2. **Figuring out the numbers *smaller* than 25:**
The last two tickets (Ticket 5, Ticket 6) must all be numbers smaller than 25.
The numbers available that are smaller than 25 go from 1, 2, all the way up to 24.
Let's count how many numbers that is: 24 numbers.
We need to choose 2 different numbers from these 24 numbers. Again, the order we pick them doesn't matter because they'll arrange themselves into Ticket 5 and Ticket 6 automatically.
The number of ways to choose 2 numbers from 24 is calculated like this: (24 * 23) / (2 * 1)

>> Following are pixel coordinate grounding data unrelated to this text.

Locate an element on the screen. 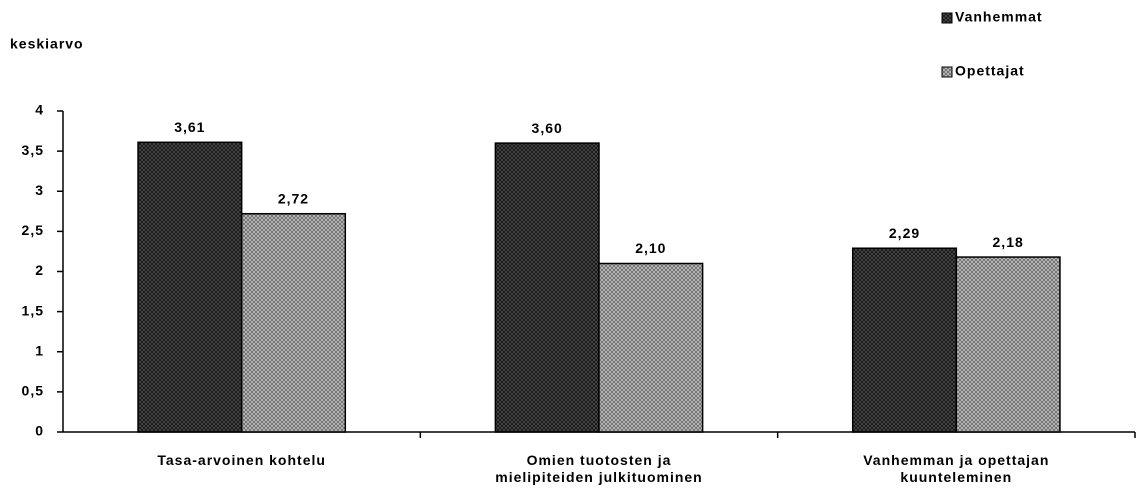 This screenshot has height=490, width=1139. value-label: 3,60 is located at coordinates (548, 128).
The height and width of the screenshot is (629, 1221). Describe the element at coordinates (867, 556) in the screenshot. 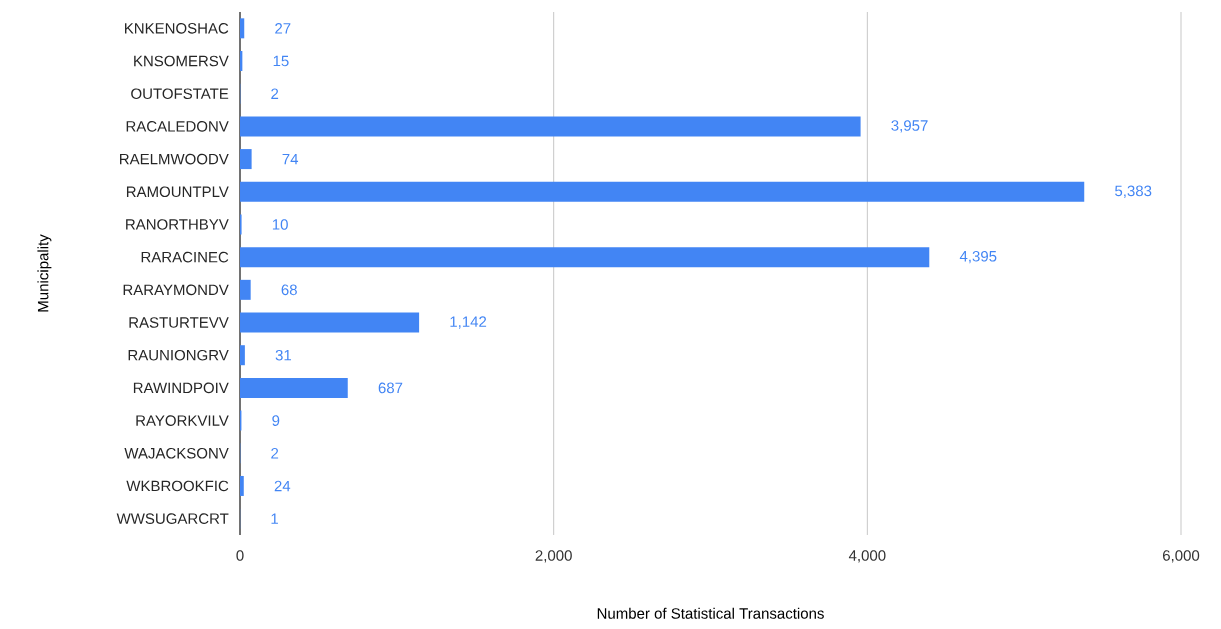

I see `x-tick-label: 4,000` at that location.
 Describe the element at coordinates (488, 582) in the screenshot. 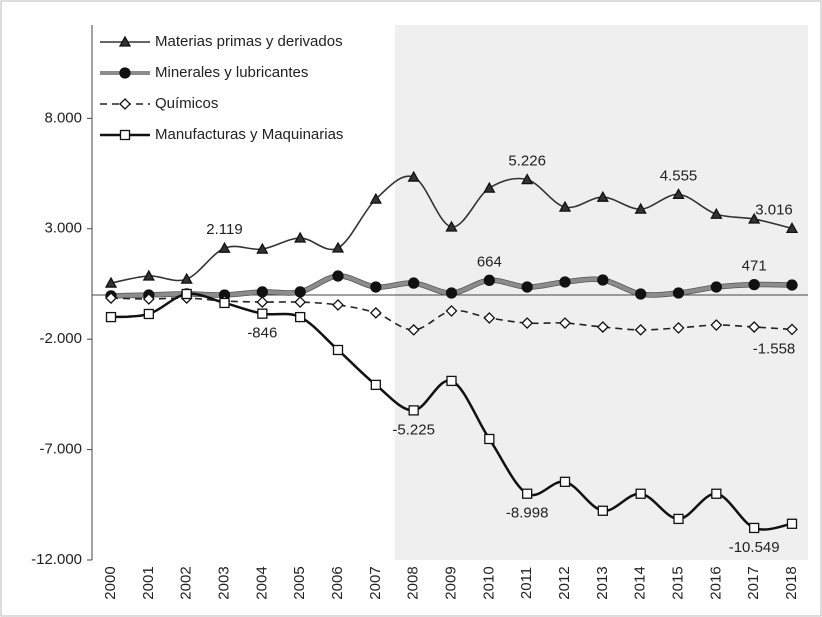

I see `x-tick-label: 2010` at that location.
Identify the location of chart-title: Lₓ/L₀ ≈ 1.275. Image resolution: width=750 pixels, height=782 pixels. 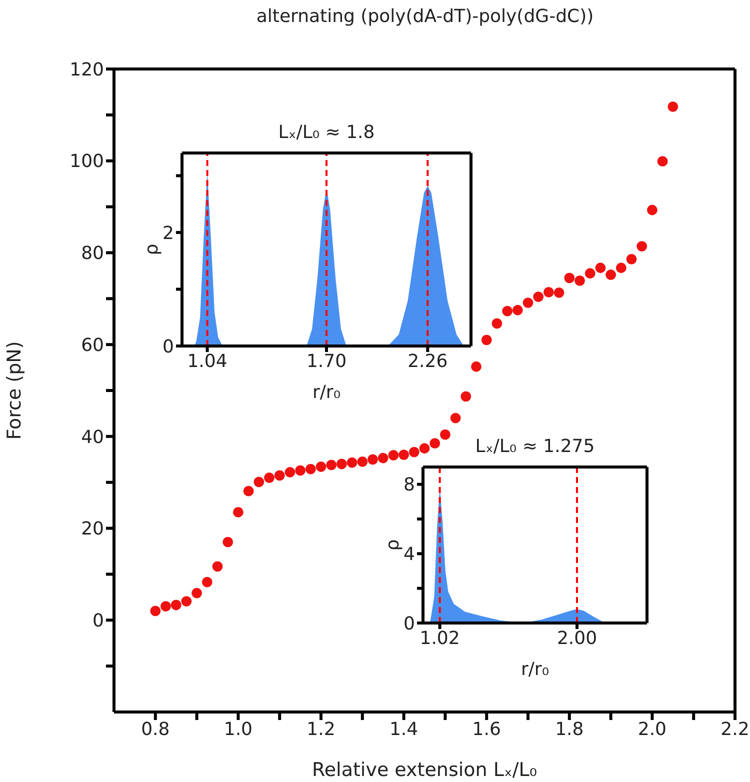
(535, 447).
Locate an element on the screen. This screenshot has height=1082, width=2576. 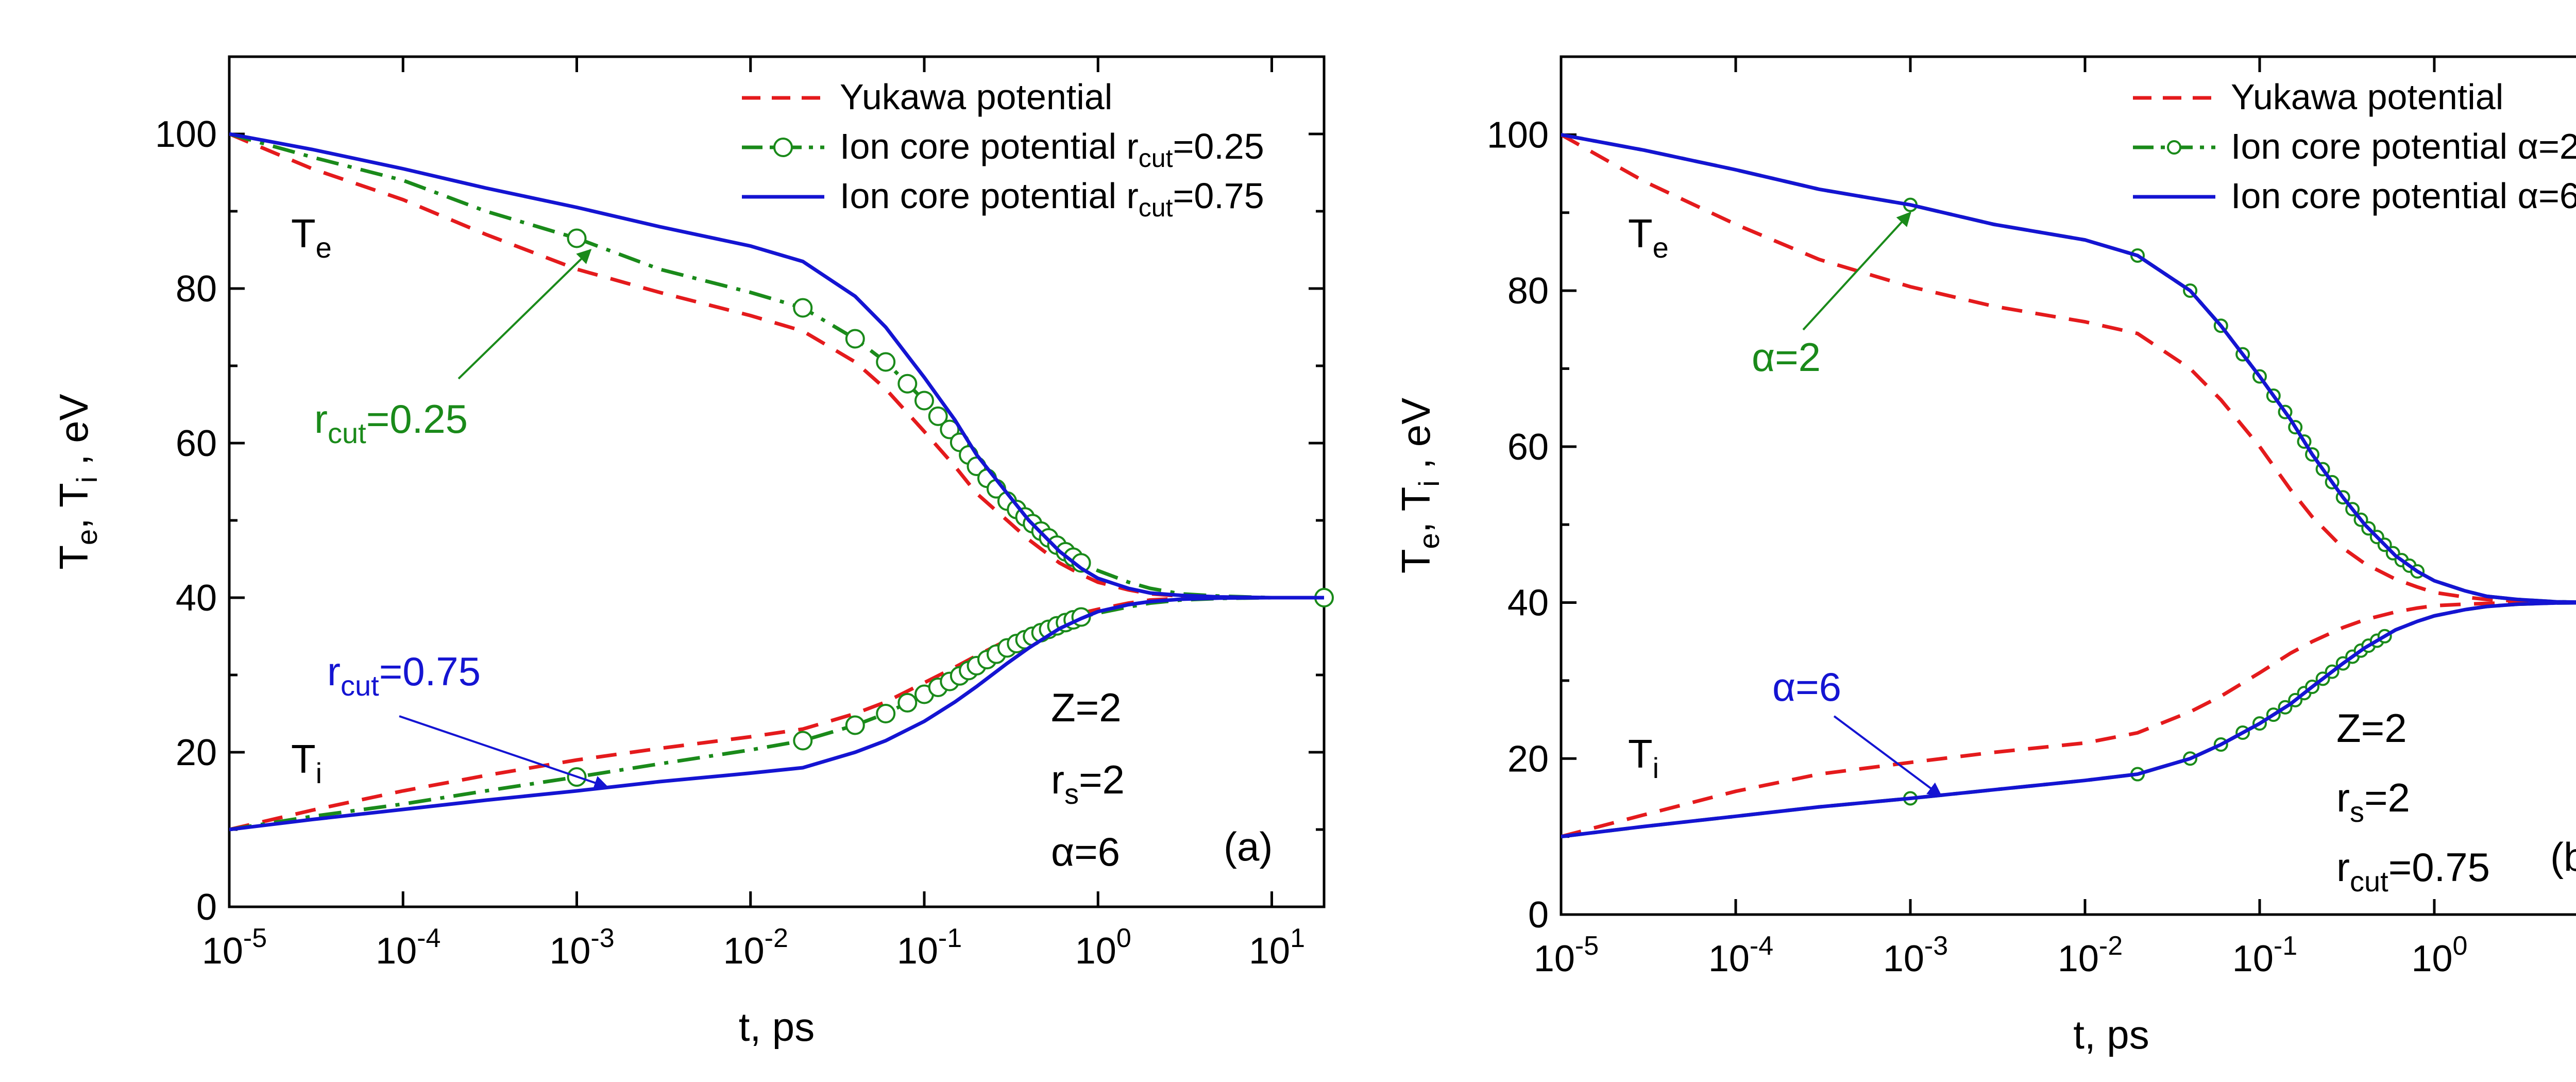
legend-label-alpha2: Ion core potential α=2 is located at coordinates (2404, 146).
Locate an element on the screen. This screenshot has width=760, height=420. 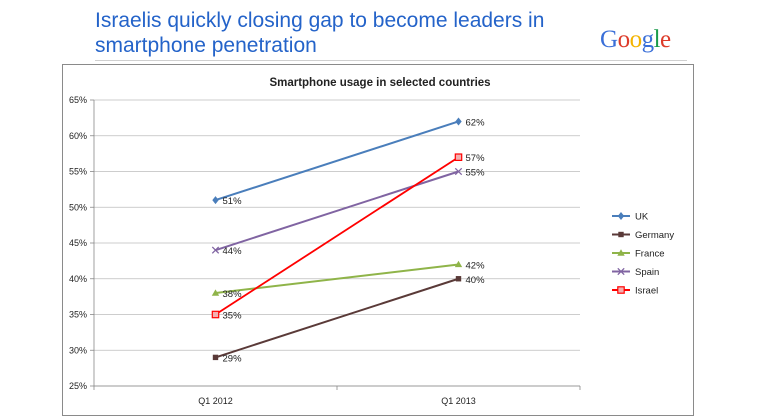
legend-entry: UK is located at coordinates (642, 218).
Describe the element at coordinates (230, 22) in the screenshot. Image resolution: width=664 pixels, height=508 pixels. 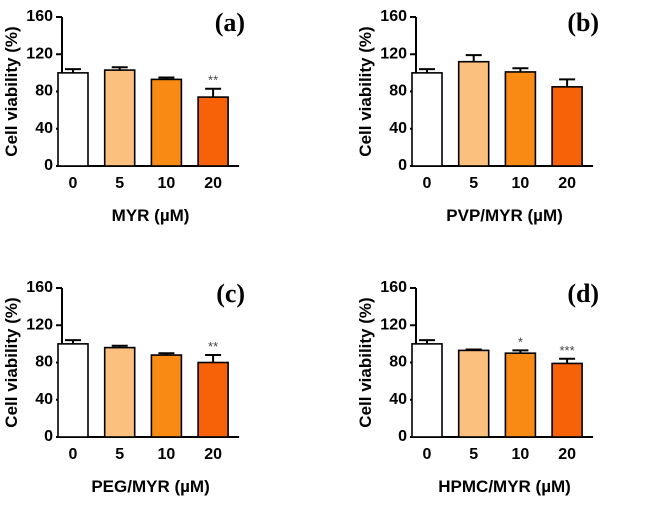
I see `panel-label: (a)` at that location.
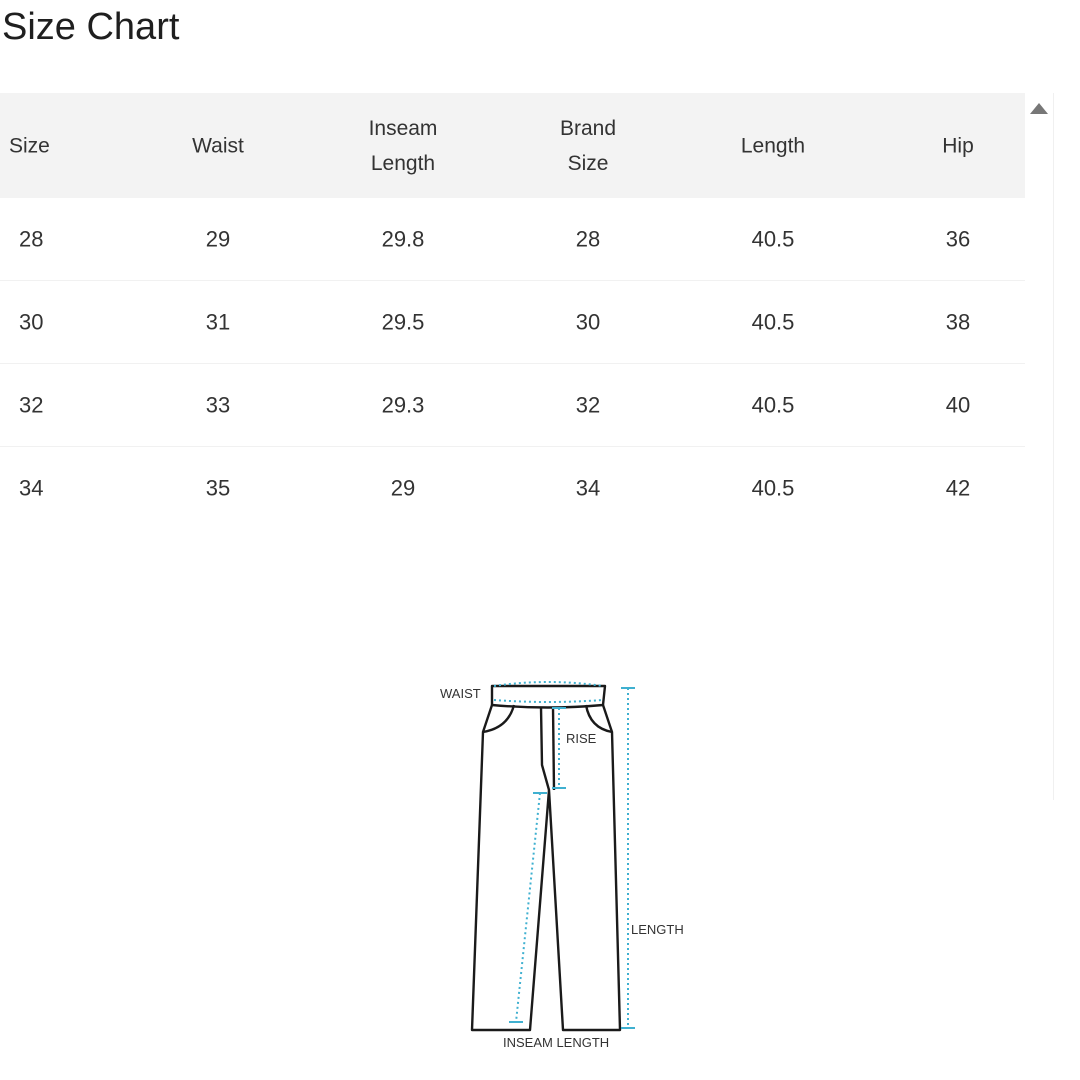 This screenshot has width=1080, height=1080. Describe the element at coordinates (403, 239) in the screenshot. I see `cell-inseam-length: 29.8` at that location.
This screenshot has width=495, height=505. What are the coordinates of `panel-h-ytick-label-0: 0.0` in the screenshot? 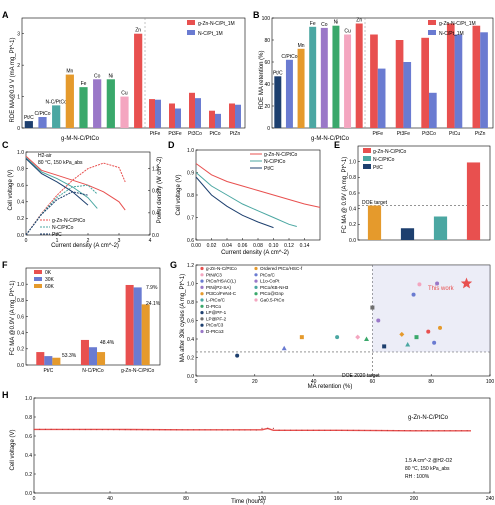 It's located at (28, 494).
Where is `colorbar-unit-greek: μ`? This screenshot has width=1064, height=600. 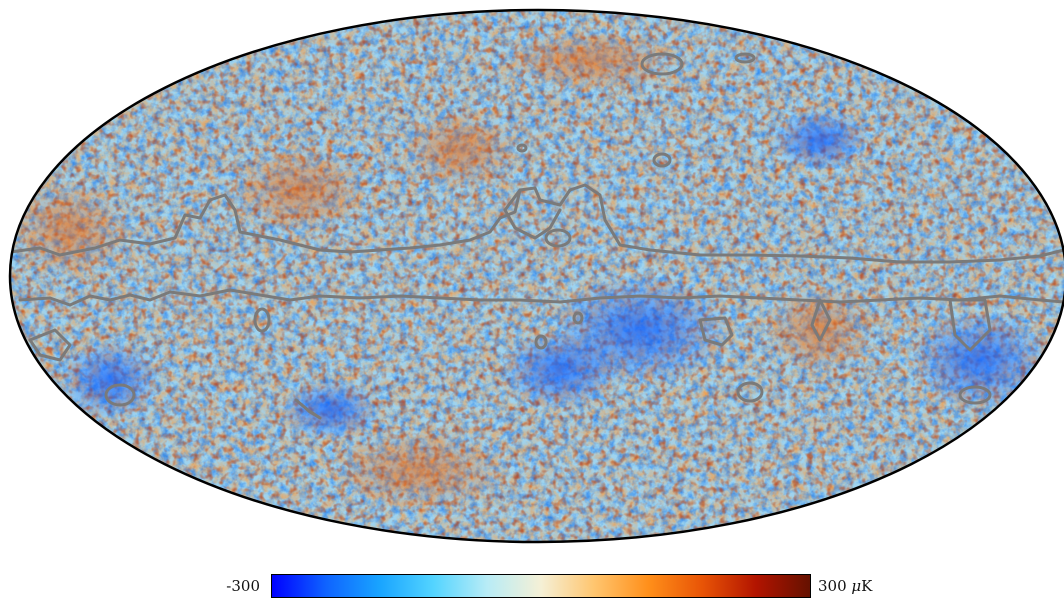
colorbar-unit-greek: μ is located at coordinates (856, 586).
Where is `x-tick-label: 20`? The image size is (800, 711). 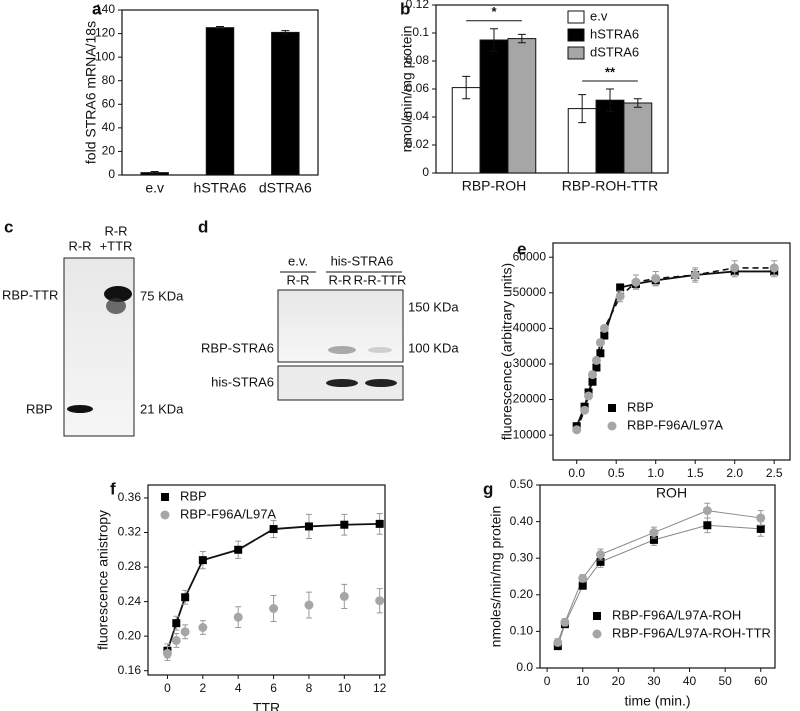
x-tick-label: 20 is located at coordinates (619, 681).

$ = (12 * 23) = 276$ ways.

3. **Putting it all together:**
Since picking the numbers bigger than 25 and picking the numbers smaller than 25 are two separate steps that both need to happen, we multiply the number of ways for each step to find the total number of ways.
Total ways = (Ways to choose 3 numbers > 25) * (Ways to choose 2 numbers < 25)
Total ways = 455 * 276
Let's do the multiplication:
$455 \times 276 = 125580$

So, there are 125,580 ways to have the 4th ticket bearing the number 25!